Task details.
Retype, exactly as they appear below, the lines between the line holding "Where should I click to: Click the Change" and the line holding "Task: Click the pencil", both ends included.

(Excerpts from a dataset)
********
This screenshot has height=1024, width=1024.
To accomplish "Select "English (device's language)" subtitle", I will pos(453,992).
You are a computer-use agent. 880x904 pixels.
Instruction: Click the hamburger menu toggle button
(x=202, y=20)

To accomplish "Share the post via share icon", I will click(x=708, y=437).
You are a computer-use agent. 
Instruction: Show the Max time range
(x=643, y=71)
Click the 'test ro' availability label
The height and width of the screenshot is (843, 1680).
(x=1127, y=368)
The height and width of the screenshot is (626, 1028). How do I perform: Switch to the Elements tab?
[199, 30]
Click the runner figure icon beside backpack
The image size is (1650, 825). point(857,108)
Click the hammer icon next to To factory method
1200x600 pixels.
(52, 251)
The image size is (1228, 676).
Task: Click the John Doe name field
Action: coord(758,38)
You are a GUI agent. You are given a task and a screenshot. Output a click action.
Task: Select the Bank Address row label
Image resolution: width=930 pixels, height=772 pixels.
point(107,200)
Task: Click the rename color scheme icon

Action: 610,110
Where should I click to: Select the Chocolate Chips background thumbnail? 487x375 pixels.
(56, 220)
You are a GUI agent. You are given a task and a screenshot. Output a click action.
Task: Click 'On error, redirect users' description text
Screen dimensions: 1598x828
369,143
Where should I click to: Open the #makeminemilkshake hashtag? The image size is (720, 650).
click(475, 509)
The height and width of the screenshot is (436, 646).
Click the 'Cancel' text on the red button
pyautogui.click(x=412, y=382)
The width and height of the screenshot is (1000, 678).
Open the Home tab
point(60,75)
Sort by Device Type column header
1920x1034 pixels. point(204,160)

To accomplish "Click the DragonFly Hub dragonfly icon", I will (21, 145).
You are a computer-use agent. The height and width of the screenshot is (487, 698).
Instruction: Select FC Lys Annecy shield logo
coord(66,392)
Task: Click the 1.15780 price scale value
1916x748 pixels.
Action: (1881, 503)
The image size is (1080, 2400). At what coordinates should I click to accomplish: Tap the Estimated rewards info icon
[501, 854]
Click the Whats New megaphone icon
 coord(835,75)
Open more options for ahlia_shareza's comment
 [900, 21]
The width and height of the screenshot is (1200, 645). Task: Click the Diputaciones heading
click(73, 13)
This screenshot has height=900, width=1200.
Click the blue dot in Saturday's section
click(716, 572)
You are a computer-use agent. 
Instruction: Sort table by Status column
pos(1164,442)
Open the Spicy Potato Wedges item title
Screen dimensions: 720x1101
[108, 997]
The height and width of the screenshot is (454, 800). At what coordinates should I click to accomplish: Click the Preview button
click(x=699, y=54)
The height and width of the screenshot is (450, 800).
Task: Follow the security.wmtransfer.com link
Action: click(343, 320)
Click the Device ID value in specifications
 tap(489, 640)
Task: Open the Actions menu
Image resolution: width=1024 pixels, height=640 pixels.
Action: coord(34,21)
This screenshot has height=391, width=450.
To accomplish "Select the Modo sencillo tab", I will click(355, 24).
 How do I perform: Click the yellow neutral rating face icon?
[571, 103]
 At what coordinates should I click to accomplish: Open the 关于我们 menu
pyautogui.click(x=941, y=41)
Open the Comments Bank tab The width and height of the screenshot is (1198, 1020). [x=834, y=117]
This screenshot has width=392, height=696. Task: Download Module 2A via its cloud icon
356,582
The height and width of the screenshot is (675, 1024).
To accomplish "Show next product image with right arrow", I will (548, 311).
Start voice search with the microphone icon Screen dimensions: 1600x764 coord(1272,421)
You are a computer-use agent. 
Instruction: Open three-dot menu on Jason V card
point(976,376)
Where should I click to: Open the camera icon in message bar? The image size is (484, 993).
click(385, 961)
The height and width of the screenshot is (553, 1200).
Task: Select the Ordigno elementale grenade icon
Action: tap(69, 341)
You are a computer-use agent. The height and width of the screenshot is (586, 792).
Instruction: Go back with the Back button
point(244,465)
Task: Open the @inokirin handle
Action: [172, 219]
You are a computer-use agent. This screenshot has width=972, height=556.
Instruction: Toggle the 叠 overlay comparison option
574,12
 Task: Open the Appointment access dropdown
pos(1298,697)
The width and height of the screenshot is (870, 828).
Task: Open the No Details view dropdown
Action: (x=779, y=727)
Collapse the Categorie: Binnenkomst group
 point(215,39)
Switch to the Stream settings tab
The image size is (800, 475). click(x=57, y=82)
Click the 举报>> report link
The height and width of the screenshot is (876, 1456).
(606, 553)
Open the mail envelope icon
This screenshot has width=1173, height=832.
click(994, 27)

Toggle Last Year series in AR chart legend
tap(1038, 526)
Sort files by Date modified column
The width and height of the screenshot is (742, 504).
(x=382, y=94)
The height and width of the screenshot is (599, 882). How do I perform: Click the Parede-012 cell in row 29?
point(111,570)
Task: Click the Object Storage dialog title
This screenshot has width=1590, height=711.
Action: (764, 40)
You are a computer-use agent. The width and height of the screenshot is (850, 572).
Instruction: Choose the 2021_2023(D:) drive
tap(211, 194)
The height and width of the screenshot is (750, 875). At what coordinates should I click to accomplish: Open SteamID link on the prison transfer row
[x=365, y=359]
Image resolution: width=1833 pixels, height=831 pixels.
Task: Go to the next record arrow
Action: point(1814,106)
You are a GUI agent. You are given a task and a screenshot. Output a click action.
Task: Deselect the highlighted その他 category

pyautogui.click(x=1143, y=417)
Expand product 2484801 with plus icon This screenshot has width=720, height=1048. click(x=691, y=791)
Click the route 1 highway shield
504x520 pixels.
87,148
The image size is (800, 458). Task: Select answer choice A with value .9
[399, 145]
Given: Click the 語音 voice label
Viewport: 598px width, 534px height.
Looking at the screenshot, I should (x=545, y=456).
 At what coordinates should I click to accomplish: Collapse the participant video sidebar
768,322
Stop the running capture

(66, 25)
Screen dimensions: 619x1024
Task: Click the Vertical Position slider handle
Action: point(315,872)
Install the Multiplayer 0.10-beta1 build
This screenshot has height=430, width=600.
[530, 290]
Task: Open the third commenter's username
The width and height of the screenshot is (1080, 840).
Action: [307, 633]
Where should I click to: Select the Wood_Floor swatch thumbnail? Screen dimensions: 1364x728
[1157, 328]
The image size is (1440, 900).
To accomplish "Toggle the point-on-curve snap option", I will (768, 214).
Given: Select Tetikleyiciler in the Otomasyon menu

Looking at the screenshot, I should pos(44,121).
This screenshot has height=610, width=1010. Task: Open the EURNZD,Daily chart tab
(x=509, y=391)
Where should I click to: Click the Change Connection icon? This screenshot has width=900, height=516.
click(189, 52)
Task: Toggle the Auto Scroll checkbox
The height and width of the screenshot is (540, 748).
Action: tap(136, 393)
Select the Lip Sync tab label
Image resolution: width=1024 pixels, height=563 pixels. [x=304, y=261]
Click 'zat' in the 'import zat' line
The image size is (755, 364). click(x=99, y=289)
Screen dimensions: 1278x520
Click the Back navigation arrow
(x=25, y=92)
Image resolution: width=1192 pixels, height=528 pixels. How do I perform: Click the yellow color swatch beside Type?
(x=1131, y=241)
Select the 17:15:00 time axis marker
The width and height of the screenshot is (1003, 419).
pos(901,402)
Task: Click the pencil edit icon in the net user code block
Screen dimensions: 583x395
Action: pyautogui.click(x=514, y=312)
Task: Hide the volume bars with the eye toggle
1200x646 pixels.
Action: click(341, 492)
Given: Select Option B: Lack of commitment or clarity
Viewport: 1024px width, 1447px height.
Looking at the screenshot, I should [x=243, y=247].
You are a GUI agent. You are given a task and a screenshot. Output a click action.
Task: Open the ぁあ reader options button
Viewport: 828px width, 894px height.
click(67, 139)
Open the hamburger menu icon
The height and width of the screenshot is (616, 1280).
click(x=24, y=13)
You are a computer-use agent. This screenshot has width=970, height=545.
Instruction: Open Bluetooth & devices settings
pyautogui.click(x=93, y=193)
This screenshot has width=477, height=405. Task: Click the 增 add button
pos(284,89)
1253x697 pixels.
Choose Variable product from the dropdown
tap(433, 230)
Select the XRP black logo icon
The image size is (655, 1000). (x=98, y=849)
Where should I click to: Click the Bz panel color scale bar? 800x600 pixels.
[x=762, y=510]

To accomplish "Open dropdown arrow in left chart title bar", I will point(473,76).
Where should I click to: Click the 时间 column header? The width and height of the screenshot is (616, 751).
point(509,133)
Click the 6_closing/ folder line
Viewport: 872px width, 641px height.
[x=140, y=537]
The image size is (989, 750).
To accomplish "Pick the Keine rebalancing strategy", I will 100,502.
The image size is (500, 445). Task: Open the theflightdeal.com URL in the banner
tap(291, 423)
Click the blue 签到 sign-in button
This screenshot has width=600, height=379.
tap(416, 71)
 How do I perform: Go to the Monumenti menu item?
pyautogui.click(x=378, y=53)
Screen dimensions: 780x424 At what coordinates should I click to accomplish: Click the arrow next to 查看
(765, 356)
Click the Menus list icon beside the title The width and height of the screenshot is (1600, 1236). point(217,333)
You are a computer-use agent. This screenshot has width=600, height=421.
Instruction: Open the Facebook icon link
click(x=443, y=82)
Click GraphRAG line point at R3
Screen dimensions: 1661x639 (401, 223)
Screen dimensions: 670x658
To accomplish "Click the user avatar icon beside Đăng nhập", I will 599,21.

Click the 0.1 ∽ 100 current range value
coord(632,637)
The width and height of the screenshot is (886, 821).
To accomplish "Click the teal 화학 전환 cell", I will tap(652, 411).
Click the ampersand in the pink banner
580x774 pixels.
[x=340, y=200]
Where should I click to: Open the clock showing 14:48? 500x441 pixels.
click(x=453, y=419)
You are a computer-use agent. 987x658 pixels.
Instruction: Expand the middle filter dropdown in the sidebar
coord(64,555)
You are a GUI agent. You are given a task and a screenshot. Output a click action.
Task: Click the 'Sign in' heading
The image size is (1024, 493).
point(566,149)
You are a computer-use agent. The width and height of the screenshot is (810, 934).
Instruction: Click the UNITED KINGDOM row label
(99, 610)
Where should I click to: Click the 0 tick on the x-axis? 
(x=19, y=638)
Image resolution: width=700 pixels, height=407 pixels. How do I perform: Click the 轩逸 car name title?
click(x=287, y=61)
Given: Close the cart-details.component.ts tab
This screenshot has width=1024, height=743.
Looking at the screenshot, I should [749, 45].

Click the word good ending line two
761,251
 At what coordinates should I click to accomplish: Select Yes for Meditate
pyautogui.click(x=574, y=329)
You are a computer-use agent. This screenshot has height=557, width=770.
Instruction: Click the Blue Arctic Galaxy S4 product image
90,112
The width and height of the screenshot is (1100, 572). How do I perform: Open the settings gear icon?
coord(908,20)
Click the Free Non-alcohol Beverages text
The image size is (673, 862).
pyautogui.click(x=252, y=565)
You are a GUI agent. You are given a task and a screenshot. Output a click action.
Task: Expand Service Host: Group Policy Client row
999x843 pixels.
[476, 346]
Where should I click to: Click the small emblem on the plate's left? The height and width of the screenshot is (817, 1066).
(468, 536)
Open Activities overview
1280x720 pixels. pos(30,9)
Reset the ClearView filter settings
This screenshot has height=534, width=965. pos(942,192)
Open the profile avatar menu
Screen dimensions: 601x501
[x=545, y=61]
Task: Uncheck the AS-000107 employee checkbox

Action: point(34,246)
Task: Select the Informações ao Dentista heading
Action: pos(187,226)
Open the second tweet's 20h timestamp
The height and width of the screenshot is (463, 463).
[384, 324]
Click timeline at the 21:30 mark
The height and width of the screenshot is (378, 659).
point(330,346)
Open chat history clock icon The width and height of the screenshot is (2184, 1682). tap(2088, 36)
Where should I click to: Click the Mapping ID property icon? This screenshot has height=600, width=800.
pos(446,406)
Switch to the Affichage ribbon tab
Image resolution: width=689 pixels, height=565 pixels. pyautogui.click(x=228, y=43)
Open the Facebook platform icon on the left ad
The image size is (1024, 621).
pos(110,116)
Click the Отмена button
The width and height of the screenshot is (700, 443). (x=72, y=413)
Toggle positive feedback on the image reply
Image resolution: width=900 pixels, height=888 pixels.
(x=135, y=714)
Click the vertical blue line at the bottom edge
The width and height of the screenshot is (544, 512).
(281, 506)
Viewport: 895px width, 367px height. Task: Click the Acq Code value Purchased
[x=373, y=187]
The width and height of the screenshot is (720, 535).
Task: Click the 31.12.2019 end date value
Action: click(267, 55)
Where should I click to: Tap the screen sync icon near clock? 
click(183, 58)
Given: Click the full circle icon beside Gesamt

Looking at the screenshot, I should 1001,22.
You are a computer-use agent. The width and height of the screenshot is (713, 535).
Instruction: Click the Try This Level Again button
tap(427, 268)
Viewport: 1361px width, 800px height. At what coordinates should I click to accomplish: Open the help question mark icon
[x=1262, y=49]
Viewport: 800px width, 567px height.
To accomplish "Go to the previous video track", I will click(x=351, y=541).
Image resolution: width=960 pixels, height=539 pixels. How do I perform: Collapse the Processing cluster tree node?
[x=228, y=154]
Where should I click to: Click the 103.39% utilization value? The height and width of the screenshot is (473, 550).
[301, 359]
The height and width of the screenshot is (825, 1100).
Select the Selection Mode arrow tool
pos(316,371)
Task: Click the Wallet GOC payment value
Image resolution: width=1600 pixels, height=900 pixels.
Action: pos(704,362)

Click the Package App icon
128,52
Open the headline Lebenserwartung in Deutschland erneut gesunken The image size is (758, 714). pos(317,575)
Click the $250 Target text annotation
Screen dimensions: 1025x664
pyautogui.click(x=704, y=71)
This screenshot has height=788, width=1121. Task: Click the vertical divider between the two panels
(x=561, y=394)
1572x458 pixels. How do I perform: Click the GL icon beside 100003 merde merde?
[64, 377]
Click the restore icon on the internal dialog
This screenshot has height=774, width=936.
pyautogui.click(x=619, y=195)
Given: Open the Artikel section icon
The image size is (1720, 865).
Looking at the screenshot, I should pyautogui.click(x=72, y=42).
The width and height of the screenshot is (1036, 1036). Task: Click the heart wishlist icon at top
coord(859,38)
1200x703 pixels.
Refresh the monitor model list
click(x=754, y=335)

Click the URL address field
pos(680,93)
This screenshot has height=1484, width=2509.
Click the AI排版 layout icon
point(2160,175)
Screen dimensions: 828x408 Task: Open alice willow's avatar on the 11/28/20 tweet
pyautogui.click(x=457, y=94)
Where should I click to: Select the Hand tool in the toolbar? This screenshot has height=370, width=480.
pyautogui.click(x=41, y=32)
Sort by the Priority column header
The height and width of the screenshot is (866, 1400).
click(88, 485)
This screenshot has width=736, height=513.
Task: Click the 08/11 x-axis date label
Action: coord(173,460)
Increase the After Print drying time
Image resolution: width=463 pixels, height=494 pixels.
********
Response box.
Where should I click to: Click the Change Connection icon? This screenshot has width=900, height=516.
click(189, 52)
Task: Toggle the Auto Scroll checkbox
The height and width of the screenshot is (540, 748).
Action: tap(136, 393)
Select the Lip Sync tab label
Image resolution: width=1024 pixels, height=563 pixels. [x=304, y=261]
Click 'zat' in the 'import zat' line
The image size is (755, 364). click(x=99, y=289)
Screen dimensions: 1278x520
Click the Back navigation arrow
(x=25, y=92)
Image resolution: width=1192 pixels, height=528 pixels. How do I perform: Click the yellow color swatch beside Type?
(x=1131, y=241)
Select the 17:15:00 time axis marker
The width and height of the screenshot is (1003, 419).
pos(901,402)
Task: Click the pencil edit icon in the net user code block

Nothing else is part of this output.